Fim do problema para as autoridades?

Não é a primeira vez que algo assim ocorre. Em 2018, o FBI realizou uma operação semelhante contra o Phantom Secure, na qual cerca de 10.000 telefones criptografados foram sequestrados. Um porta-voz da NCA questionado sobre a investigação admitiu que "os criminosos sempre encontrarão novas maneiras de se comunicar e que existem outras tecnologias semelhantes que podem ser escolhidas no futuro".

Se considerarmos o quão lucrativo pode ser fornecer um serviço como o EncroChat, não há dúvida de que novas alternativas surgirão, o que representa um desafio para as autoridades de todo o mundo.

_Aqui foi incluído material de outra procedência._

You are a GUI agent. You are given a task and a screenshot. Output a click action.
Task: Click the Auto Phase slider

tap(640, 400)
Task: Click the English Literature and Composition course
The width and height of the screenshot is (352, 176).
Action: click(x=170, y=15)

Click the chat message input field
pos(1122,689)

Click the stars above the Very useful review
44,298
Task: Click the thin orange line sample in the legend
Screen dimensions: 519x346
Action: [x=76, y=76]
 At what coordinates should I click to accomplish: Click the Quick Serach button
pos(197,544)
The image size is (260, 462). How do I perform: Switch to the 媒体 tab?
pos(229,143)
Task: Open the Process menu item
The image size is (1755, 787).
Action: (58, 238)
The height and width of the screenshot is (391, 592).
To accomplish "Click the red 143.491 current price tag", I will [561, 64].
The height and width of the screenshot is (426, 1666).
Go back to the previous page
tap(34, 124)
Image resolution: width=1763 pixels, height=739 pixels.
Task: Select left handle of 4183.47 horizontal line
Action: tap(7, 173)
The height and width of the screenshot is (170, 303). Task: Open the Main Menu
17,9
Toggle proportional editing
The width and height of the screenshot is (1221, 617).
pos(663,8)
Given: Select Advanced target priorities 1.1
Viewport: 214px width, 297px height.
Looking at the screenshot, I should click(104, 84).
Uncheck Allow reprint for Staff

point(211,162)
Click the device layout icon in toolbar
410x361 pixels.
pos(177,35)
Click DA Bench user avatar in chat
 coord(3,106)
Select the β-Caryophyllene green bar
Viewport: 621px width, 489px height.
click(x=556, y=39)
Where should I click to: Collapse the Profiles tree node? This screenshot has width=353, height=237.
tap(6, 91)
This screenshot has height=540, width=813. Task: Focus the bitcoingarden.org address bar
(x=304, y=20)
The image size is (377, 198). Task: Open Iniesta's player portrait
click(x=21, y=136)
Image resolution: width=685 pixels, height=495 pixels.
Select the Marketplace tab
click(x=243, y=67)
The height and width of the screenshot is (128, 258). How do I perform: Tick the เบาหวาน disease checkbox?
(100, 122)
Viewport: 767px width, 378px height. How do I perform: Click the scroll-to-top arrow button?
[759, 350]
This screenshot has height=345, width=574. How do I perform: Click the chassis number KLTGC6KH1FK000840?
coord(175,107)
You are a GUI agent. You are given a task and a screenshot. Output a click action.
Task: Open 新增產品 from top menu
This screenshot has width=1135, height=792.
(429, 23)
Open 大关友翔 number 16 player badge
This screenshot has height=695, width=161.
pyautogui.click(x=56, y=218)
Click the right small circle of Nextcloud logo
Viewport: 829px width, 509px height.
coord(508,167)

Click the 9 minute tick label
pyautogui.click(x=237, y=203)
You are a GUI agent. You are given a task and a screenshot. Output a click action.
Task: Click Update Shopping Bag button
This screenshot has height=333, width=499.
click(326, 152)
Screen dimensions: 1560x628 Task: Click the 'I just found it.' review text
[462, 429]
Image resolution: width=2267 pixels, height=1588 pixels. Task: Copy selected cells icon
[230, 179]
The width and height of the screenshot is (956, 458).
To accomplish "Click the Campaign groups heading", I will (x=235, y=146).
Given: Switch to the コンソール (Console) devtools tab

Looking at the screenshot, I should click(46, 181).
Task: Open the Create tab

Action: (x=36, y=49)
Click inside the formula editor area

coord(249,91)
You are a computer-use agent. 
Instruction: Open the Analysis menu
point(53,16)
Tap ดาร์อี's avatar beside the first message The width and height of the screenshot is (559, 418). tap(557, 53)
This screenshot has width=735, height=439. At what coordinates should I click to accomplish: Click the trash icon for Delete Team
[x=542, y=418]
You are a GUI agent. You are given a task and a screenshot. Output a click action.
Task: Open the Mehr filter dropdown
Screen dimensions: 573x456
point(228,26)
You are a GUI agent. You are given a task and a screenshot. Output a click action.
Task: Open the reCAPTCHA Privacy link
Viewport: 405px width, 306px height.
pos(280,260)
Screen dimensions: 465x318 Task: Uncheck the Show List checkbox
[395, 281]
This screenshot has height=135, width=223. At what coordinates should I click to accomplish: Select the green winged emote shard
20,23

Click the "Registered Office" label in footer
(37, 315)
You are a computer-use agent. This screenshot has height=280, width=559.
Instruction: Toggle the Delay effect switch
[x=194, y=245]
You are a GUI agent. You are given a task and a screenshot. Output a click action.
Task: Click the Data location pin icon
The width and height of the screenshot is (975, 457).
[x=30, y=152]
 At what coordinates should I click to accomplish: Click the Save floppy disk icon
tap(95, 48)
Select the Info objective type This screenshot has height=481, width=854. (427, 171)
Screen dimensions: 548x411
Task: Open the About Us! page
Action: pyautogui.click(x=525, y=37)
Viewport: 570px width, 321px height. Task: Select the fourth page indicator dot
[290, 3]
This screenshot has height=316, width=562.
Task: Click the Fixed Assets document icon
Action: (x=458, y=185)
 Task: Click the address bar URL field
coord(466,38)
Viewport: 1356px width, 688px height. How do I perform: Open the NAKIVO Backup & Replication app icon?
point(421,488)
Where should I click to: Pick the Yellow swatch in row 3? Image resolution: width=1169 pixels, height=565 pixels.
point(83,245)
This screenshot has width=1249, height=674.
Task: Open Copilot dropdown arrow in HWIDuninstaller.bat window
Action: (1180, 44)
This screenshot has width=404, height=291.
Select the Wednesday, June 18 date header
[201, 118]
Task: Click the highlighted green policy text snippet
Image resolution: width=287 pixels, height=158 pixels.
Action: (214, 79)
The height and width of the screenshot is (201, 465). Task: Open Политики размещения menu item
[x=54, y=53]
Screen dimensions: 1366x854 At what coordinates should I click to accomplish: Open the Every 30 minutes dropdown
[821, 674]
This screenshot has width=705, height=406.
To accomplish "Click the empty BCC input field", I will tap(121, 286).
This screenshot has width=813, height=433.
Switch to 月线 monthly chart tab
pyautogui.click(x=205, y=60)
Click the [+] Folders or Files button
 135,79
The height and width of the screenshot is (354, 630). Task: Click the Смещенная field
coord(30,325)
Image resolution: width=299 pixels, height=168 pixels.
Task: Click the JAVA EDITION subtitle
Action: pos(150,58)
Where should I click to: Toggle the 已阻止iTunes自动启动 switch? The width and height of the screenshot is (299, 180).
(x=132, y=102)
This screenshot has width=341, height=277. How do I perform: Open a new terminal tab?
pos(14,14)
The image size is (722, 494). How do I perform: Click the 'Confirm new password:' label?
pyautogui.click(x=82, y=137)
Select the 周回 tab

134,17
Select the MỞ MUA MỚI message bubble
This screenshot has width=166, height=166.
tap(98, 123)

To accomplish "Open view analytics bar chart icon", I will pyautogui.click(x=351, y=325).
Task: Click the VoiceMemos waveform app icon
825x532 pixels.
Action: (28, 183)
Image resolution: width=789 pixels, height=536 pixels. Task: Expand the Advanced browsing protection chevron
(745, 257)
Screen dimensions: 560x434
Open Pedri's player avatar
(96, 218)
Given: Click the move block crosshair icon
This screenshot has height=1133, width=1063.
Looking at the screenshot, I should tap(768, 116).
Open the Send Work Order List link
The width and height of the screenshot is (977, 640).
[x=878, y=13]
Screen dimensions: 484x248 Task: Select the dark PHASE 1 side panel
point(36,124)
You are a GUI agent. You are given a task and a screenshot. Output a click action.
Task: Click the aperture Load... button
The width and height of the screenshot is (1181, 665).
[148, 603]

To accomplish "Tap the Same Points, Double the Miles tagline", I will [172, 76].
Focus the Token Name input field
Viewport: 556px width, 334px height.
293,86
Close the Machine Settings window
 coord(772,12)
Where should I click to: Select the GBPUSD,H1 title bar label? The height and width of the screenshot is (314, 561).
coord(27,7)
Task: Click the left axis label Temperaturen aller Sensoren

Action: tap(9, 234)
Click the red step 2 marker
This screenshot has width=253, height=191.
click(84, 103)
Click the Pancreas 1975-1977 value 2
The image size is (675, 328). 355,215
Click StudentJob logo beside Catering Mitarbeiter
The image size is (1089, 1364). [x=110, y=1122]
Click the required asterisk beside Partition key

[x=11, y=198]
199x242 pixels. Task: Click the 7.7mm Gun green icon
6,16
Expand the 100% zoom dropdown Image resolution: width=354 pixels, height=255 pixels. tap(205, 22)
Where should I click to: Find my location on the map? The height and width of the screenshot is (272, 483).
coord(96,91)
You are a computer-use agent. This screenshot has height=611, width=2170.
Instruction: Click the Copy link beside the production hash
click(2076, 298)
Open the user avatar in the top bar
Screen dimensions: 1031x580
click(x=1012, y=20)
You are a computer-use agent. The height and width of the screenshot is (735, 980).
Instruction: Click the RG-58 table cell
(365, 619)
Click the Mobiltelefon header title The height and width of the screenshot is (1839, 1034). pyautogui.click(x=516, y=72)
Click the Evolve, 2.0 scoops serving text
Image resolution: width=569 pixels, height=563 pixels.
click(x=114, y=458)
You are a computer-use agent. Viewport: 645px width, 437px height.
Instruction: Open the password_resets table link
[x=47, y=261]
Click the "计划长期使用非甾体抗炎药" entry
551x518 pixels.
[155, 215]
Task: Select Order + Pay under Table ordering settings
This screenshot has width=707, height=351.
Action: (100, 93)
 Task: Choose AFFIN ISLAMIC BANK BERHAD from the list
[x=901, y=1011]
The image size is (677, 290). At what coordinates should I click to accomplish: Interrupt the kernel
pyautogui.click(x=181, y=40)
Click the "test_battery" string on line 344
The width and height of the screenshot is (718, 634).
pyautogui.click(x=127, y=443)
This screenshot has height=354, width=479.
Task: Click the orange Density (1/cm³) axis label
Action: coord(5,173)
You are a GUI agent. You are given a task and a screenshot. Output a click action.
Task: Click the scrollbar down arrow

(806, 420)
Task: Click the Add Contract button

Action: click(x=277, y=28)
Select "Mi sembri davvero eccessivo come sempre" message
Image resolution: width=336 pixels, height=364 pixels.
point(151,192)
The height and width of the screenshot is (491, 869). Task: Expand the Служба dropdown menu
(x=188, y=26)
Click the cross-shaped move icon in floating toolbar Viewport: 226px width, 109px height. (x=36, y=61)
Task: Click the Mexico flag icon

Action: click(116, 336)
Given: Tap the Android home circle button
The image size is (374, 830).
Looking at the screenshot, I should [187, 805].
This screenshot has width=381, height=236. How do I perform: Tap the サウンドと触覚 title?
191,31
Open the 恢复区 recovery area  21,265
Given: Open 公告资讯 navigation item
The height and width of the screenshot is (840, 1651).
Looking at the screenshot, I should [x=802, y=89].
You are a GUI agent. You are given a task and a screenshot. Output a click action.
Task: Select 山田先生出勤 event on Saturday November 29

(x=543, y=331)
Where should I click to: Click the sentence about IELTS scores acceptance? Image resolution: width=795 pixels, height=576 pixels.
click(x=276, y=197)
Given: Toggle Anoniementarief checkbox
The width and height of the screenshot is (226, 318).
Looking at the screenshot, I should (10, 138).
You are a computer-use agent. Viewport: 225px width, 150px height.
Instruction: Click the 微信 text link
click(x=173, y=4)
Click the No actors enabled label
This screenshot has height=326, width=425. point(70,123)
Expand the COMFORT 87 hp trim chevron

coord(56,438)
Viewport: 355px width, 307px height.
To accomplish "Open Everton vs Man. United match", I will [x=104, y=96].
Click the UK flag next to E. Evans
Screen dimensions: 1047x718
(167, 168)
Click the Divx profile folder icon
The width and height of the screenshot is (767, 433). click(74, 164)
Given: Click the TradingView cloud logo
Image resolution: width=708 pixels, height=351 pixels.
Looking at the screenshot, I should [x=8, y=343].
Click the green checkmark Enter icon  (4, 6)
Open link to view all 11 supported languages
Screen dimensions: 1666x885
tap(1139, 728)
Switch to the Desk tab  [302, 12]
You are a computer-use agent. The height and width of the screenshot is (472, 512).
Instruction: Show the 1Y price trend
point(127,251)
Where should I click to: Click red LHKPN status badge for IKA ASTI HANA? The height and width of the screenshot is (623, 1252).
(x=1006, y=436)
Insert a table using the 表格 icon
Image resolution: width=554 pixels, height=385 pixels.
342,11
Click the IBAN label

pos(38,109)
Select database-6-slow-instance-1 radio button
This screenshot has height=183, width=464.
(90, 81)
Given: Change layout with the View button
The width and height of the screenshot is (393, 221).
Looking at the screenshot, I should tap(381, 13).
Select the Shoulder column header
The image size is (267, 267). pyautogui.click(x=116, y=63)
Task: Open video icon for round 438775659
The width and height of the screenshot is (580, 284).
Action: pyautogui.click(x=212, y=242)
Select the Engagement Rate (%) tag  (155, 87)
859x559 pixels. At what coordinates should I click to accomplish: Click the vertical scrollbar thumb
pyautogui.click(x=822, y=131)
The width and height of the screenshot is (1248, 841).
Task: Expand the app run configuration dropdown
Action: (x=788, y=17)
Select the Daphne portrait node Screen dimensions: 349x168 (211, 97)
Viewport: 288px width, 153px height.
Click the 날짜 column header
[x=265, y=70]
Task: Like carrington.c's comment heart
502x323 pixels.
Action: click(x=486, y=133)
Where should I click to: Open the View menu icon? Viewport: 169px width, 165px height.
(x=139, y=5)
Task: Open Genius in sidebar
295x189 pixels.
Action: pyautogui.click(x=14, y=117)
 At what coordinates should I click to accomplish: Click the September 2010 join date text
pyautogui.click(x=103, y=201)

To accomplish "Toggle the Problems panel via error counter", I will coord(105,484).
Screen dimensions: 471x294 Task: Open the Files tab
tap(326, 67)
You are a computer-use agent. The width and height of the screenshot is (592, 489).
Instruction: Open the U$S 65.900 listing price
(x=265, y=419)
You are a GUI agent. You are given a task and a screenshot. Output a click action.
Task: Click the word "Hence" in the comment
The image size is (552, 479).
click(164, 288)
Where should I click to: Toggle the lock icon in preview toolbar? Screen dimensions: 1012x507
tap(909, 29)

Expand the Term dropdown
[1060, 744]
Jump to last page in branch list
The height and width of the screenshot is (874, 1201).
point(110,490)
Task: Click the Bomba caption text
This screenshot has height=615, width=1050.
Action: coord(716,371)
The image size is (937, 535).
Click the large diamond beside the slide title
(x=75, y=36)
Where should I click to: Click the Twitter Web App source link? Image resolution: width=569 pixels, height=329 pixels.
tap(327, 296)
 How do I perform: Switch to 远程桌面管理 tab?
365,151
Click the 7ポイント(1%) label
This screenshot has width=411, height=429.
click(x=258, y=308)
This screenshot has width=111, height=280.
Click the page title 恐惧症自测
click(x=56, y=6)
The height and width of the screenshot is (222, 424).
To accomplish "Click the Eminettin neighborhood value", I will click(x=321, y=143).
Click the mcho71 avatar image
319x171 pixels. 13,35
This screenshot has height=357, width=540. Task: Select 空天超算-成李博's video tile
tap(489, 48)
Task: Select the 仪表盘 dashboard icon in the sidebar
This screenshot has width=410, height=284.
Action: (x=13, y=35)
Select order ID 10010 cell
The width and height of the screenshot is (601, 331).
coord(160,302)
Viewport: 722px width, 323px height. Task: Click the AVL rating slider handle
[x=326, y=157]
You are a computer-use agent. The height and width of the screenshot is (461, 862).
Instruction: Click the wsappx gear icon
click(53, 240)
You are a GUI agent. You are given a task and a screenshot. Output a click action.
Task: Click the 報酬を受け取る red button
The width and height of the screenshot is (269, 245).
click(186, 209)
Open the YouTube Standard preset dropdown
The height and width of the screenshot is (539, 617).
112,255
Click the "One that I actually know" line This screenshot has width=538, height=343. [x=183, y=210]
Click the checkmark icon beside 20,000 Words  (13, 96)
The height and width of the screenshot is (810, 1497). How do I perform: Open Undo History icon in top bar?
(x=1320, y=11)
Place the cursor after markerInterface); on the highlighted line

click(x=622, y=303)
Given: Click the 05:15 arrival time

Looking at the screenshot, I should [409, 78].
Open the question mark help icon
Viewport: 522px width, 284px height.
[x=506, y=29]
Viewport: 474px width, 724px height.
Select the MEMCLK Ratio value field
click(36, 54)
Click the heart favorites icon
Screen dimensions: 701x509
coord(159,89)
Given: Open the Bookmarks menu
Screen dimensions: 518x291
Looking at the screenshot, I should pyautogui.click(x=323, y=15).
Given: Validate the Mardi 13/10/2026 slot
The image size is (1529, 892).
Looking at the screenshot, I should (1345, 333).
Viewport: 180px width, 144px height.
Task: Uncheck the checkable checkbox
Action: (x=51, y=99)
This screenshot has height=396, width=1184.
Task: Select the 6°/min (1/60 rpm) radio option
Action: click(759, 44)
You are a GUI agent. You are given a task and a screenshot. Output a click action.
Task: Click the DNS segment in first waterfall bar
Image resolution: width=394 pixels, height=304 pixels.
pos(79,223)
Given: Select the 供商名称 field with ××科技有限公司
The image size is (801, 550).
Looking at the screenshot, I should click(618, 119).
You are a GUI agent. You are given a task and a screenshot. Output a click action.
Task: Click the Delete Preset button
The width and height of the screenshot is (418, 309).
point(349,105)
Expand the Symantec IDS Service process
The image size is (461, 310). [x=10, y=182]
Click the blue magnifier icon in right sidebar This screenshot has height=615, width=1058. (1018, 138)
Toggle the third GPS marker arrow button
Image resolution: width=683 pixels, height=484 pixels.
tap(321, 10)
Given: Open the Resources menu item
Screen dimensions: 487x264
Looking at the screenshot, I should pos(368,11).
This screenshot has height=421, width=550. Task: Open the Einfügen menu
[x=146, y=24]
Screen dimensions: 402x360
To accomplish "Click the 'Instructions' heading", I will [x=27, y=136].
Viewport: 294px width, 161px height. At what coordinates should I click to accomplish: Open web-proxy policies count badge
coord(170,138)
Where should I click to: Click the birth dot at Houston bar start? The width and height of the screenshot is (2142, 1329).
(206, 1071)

Hoje, existem outros fornecedores de Crypto Phones como o Omerta.

Questões de privacidade

Embora a operação realizada pela polícia tenha sido bem-sucedida e tenha conseguido perturbar várias organizações criminosas, esse caso também abre as portas para o debate sobre a estrutura legal na qual os estados dependem para interceptar as comunicações privadas entre as pessoas.

A polícia militar francesa garante que entre 90 e 100% das comunicações interceptadas estavam relacionadas a atividades criminosas, enquanto a NCA prefere afirmar que foi usada exclusivamente por indivíduos ligados ao crime organizado. A realidade é que é difícil confirmar esses dados, pois eles não foram divulgados. Por outro lado, seria desconfortável para essas instituições admitir que implantaram spyware em dispositivos e interceptaram comunicações que podem não estar relacionadas à atividade criminosa. Embora esse procedimento tenha sido legal, de acordo com as leis adotadas para combater o terrorismo aprovadas em 2015, elas foram questionadas pelas Nações Unidas e outras organizações. Lembremos que, paralelamente, as constituições desses países garantem o direito à privacidade, entre outras liberdades civis. O caso do EncroChat trouxe à tona a questão da privacidade e a estrutura legal que permite que os governos realizem ações como as que envolveram essa operação.

Esse debate sobre a privacidade é semelhante ao que ocorre em relação à Deep Web ou às criptomoedas como o Monero, já que muitos criminosos usam o anonimato e a privacidade para cometer crimes. No entanto, devemos nos perguntar como o direito à privacidade é implementado atualmente para os usuários que usam essas ferramentas para fins legítimos.